WHAT YOU SHOULD DO = From the entries below, reproduce exactly the line containing "Instruction: Click the 下一有效页 button", the line containing "Task: Click the Advances", and every line in between, with nothing added.
Top of RECORD EXTRACTS
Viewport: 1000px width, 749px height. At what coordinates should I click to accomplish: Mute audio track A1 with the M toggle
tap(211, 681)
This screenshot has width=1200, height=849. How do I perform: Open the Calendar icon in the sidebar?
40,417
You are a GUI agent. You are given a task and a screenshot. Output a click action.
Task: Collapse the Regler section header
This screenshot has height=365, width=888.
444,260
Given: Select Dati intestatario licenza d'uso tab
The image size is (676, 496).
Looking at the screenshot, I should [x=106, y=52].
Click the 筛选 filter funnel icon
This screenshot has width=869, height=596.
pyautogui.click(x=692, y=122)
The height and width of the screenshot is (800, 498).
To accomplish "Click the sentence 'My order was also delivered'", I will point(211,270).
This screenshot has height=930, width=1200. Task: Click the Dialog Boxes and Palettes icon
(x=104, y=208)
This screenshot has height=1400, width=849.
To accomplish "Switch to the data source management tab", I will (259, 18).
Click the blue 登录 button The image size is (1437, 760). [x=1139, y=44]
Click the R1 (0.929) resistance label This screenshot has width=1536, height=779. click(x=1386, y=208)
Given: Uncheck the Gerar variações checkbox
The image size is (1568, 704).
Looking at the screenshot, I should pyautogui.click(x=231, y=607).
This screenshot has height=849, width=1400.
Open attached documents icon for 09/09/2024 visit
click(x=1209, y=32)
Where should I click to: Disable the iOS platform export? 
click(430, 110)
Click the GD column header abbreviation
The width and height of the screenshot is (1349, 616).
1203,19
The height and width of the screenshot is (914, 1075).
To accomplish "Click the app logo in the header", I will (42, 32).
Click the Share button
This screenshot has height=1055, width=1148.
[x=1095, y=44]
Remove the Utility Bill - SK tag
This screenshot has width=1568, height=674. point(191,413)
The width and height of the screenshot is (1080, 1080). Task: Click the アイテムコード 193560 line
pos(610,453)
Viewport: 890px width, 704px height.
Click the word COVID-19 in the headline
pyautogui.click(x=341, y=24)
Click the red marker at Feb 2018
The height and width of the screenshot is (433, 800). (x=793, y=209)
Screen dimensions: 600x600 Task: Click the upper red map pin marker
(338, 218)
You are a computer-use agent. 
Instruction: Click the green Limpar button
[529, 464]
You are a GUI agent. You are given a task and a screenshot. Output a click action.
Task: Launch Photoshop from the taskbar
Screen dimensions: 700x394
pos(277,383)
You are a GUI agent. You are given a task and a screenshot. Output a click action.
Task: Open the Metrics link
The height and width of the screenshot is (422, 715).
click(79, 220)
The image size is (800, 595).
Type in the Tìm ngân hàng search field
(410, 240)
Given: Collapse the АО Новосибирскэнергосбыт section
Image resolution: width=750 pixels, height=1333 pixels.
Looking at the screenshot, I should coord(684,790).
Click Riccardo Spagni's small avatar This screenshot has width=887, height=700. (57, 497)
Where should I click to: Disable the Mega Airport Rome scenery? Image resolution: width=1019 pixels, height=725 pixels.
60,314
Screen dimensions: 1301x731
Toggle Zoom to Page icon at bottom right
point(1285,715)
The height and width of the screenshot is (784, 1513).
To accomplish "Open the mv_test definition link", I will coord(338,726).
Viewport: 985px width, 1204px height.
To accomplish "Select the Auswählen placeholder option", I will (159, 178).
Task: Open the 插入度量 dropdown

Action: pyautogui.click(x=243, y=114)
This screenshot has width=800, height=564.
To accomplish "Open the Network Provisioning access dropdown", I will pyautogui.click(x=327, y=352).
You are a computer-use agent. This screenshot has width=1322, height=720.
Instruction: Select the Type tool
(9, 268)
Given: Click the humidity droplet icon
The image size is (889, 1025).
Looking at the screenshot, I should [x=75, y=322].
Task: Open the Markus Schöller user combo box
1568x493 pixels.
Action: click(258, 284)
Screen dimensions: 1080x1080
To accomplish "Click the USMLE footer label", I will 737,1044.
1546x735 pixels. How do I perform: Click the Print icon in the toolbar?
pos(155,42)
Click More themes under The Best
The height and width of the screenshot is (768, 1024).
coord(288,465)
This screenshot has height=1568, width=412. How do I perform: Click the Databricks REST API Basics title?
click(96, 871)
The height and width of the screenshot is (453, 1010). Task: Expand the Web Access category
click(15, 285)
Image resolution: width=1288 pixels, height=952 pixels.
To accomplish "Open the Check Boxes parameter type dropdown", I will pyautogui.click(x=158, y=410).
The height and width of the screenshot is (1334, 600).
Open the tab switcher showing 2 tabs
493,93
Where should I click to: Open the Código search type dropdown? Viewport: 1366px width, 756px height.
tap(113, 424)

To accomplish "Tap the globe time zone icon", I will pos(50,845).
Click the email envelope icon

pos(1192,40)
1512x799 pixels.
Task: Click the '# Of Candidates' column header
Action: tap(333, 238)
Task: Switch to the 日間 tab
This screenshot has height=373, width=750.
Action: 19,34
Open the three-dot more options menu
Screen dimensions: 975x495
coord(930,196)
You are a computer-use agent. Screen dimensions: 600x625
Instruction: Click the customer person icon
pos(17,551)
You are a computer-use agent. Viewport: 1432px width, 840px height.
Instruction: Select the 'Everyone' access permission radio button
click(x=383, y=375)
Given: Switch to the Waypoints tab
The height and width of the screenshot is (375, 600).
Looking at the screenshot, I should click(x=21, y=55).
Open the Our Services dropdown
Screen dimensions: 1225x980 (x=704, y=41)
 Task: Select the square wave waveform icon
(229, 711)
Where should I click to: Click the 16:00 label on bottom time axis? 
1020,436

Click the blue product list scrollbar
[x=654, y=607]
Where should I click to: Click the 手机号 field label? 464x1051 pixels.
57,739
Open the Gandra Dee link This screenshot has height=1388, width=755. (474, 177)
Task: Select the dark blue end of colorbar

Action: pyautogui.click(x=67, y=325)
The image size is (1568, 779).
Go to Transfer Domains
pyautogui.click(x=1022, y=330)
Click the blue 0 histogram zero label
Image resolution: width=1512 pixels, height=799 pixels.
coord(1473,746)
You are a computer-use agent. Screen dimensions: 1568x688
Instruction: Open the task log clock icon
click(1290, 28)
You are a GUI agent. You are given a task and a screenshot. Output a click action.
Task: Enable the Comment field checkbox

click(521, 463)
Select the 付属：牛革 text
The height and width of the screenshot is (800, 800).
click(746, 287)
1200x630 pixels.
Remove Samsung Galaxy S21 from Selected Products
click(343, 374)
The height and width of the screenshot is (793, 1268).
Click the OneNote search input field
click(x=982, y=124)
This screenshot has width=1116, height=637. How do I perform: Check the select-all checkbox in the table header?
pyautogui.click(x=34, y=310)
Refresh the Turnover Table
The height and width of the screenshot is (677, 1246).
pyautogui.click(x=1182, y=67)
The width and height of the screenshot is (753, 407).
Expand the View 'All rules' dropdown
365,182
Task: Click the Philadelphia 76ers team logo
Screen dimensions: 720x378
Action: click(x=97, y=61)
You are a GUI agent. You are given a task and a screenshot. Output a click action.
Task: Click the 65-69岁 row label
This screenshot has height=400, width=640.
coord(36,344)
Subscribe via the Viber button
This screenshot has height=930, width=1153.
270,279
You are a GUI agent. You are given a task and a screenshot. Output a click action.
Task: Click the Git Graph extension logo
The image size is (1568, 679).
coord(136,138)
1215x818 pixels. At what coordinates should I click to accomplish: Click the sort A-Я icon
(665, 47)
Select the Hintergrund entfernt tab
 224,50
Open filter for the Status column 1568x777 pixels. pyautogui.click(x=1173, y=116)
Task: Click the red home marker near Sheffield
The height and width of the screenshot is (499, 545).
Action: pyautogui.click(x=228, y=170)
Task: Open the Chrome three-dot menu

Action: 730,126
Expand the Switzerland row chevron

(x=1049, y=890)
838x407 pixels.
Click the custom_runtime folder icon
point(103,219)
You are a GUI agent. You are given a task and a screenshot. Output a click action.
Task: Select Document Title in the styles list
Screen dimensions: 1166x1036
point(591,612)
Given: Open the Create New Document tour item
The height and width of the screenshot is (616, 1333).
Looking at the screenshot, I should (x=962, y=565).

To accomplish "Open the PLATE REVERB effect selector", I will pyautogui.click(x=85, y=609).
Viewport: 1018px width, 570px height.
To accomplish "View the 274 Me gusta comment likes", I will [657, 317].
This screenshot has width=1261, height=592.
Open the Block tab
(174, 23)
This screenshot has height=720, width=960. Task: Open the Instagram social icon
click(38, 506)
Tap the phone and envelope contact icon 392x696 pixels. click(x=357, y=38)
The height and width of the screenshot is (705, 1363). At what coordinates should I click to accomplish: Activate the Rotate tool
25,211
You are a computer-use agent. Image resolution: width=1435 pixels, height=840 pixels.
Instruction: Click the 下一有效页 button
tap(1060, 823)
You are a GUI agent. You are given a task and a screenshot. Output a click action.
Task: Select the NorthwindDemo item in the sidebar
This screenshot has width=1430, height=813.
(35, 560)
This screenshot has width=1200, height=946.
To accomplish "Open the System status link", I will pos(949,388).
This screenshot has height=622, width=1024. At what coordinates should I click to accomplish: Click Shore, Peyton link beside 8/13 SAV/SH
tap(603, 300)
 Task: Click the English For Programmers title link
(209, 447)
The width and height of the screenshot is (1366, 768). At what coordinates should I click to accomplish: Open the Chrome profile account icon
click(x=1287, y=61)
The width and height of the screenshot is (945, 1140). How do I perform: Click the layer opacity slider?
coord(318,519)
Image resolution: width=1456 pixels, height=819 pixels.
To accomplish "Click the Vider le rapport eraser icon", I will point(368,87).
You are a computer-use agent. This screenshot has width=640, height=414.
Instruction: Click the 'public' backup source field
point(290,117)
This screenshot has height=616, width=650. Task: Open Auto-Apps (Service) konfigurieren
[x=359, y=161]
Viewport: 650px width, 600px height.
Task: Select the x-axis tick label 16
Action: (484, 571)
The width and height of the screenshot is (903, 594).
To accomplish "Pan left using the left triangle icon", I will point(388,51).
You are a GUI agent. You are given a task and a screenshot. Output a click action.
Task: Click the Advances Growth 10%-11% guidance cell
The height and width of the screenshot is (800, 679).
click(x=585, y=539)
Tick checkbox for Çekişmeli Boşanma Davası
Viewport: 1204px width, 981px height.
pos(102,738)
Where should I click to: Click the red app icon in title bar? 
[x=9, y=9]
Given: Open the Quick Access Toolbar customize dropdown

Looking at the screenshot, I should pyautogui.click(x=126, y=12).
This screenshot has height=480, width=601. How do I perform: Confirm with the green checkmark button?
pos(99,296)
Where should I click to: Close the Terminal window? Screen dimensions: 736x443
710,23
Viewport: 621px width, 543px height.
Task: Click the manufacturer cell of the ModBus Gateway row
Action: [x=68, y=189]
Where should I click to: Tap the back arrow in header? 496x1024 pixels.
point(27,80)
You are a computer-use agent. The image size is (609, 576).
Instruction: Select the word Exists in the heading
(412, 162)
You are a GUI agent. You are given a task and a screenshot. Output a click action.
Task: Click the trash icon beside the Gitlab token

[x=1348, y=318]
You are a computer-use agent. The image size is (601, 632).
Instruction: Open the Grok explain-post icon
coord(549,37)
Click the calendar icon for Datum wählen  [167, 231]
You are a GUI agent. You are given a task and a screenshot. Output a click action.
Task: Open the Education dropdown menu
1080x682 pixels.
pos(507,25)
Bottom of RECORD EXTRACTS
FINISHED TASK =
Instruction: Click the 下一有效页 button
tap(1060, 823)
You are a GUI agent. You are given a task and a screenshot. Output a click action.
Task: Select the NorthwindDemo item in the sidebar
This screenshot has width=1430, height=813.
(35, 560)
This screenshot has width=1200, height=946.
To accomplish "Open the System status link", I will pos(949,388).
This screenshot has height=622, width=1024. At what coordinates should I click to accomplish: Click Shore, Peyton link beside 8/13 SAV/SH
tap(603, 300)
 Task: Click the English For Programmers title link
(209, 447)
The width and height of the screenshot is (1366, 768). At what coordinates should I click to accomplish: Open the Chrome profile account icon
click(x=1287, y=61)
The width and height of the screenshot is (945, 1140). How do I perform: Click the layer opacity slider?
coord(318,519)
Image resolution: width=1456 pixels, height=819 pixels.
To accomplish "Click the Vider le rapport eraser icon", I will point(368,87).
You are a computer-use agent. This screenshot has width=640, height=414.
Instruction: Click the 'public' backup source field
point(290,117)
This screenshot has height=616, width=650. Task: Open Auto-Apps (Service) konfigurieren
[x=359, y=161]
Viewport: 650px width, 600px height.
Task: Select the x-axis tick label 16
Action: (484, 571)
The width and height of the screenshot is (903, 594).
To accomplish "Pan left using the left triangle icon", I will point(388,51).
You are a GUI agent. You are given a task and a screenshot. Output a click action.
Task: Click the Advances Growth 10%-11% guidance cell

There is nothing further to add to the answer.